Locate the string "computer" throughout the material and copy every line in which it occurs.
******************************
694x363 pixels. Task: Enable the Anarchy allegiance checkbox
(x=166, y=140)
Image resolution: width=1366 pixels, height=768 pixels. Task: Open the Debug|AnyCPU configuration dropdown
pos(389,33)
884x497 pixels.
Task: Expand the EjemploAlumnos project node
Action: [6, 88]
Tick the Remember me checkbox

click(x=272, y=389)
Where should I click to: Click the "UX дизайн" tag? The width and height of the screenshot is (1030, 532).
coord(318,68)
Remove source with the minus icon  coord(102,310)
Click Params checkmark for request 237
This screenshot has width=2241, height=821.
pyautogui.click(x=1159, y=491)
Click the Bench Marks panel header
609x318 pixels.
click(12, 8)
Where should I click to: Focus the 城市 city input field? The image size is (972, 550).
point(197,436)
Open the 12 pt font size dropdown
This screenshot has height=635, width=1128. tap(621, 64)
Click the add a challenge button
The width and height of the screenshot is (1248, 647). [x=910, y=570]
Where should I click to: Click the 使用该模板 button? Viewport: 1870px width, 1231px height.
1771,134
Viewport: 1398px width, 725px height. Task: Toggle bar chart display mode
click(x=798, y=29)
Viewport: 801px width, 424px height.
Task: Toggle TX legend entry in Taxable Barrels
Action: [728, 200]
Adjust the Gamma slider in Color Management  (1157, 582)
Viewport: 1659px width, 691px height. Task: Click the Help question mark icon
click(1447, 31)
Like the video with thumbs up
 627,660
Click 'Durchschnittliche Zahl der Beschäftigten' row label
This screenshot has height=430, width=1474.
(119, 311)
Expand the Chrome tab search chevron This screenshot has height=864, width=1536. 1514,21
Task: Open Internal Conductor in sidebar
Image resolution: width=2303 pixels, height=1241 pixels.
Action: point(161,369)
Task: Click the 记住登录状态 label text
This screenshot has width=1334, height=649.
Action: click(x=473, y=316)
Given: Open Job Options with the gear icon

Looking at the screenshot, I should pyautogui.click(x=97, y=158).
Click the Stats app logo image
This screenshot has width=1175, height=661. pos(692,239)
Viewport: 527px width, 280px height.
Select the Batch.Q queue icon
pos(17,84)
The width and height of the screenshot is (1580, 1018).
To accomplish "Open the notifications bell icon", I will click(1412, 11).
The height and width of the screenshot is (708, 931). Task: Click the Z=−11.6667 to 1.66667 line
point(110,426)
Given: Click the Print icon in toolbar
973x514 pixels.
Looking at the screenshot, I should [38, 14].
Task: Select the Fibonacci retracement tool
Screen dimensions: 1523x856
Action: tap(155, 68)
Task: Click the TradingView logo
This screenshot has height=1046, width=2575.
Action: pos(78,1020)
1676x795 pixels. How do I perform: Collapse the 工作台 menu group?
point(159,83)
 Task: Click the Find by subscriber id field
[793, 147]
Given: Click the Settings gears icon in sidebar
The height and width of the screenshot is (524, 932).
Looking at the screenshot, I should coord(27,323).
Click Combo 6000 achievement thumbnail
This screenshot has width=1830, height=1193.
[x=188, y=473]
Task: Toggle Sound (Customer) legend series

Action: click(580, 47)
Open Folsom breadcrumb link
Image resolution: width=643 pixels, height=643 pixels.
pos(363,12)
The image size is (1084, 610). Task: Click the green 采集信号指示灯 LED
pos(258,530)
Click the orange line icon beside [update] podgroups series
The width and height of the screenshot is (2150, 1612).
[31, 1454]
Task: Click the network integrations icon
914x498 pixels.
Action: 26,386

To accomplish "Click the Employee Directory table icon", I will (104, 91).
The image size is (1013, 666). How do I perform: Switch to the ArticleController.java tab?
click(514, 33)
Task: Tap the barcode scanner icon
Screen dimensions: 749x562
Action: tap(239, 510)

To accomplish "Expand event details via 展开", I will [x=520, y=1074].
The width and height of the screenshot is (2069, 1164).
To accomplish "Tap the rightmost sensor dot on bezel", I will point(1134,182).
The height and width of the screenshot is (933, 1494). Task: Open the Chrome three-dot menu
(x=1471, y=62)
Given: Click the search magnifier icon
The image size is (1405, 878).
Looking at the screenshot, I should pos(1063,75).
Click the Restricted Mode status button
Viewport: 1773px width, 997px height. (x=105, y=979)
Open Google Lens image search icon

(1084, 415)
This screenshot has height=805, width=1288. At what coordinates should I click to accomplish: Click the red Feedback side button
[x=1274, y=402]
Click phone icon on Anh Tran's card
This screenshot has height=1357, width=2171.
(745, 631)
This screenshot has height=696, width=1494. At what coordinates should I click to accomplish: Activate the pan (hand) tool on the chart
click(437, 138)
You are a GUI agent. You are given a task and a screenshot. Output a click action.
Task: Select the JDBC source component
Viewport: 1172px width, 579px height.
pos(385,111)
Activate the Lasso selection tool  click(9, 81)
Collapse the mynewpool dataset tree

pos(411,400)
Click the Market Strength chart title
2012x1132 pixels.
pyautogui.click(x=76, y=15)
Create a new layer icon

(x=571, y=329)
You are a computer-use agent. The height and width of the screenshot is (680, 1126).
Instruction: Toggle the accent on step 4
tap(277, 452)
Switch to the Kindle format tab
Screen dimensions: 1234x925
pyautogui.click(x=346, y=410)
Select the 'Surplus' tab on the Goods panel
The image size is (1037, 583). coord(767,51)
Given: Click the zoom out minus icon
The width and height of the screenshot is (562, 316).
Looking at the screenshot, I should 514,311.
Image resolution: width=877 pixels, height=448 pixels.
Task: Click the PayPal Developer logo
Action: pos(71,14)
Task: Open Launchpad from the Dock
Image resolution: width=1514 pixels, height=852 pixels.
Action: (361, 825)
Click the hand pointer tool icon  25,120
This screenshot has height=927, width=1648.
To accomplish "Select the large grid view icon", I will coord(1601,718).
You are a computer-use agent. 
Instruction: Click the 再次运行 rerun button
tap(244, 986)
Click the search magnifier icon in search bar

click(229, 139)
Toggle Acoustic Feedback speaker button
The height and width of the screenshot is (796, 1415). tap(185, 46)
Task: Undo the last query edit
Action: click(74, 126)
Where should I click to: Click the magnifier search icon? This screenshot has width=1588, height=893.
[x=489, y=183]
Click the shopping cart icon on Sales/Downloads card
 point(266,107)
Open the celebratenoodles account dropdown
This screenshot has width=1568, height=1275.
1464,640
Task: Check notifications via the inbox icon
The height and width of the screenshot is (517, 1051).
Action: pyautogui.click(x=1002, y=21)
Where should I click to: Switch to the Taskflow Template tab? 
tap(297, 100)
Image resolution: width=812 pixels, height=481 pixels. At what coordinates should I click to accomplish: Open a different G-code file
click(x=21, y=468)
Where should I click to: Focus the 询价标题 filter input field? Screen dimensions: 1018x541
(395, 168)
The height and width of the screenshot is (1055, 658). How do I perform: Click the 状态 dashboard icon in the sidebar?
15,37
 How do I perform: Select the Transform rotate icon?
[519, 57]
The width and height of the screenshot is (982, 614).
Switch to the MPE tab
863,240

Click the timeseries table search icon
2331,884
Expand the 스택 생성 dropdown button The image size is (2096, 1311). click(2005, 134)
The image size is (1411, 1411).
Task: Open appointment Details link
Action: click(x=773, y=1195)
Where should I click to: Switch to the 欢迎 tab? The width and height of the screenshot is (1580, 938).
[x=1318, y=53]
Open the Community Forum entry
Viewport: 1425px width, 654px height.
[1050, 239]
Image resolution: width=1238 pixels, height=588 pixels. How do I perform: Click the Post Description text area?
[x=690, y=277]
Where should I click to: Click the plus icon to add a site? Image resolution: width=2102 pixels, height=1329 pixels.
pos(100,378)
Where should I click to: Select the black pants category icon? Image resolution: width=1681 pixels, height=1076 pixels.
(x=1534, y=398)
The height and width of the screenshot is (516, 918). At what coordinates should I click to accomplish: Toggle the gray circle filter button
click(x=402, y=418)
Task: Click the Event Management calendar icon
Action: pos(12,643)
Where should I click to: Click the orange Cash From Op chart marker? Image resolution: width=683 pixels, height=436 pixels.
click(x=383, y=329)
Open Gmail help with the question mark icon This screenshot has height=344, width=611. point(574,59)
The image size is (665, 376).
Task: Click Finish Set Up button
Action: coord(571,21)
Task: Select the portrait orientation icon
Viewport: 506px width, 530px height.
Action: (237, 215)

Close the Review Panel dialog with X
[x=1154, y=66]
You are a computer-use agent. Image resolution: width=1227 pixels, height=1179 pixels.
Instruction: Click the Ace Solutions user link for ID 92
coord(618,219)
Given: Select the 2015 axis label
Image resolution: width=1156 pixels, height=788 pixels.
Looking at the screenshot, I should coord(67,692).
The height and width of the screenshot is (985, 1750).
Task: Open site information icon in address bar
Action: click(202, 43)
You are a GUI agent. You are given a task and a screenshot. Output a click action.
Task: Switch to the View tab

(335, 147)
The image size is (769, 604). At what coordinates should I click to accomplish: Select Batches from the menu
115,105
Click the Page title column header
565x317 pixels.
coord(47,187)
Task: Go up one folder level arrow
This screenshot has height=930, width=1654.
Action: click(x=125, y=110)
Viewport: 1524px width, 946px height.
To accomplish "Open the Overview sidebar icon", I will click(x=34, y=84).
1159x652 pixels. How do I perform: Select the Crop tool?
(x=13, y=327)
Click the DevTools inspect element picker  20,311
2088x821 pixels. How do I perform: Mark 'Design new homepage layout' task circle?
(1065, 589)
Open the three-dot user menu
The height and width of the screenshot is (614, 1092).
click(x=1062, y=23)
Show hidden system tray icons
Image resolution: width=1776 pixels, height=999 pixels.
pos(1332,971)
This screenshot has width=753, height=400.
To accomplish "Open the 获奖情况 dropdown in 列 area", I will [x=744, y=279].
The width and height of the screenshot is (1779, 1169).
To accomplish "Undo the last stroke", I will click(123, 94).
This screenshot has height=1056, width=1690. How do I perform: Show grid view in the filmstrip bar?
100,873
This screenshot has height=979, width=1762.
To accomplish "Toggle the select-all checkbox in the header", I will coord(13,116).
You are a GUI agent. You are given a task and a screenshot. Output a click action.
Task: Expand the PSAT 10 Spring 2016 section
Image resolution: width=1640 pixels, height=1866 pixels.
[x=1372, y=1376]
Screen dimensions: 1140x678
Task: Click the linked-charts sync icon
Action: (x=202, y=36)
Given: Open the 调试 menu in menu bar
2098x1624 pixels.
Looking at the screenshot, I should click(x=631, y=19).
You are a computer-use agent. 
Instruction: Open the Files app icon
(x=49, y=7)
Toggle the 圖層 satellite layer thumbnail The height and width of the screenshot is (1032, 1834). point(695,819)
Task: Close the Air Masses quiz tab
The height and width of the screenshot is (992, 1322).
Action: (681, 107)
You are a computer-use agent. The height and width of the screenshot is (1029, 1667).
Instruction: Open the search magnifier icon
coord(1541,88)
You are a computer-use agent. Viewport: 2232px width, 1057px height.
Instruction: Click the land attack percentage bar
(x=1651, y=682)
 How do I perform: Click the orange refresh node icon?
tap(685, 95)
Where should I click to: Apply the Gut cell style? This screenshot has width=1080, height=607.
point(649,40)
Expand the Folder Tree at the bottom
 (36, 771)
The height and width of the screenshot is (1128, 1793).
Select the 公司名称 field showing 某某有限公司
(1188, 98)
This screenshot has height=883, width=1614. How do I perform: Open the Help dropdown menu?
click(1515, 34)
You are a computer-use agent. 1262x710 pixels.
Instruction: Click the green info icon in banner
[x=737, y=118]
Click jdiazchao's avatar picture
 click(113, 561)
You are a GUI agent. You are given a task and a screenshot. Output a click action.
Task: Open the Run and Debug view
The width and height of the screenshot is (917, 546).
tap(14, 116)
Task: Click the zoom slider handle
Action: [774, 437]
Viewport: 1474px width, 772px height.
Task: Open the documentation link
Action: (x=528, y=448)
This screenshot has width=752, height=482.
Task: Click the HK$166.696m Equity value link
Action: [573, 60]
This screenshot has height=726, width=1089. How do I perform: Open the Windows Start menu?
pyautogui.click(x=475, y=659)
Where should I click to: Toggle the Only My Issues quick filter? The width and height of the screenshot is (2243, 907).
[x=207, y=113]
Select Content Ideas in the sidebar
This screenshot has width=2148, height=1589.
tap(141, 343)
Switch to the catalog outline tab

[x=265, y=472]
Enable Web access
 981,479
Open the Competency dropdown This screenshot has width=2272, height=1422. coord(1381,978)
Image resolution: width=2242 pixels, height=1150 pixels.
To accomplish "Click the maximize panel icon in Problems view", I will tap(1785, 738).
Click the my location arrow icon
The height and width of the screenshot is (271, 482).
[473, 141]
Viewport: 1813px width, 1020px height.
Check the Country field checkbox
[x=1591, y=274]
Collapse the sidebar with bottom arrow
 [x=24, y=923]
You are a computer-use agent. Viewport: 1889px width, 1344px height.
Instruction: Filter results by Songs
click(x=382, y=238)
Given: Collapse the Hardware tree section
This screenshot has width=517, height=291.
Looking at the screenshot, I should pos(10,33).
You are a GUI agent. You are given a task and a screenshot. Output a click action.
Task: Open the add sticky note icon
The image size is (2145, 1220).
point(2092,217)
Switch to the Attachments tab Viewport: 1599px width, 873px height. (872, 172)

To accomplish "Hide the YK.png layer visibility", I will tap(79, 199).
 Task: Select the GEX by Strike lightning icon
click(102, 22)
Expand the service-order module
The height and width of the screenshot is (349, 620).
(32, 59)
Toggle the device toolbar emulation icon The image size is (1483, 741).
******************************
**FINISHED EXERCISE**
You are a computer-use agent. The height and width of the screenshot is (680, 1126).
You are a computer-use agent. 
You are a computer-use agent. Image resolution: width=1227 pixels, height=1179 pixels.
You are a computer-use agent. 
You are a computer-use agent. The height and width of the screenshot is (1029, 1667).
You are a computer-use agent. Viewport: 2232px width, 1057px height.
You are a computer-use agent. 1262x710 pixels.
You are a computer-use agent. Viewport: 1889px width, 1344px height.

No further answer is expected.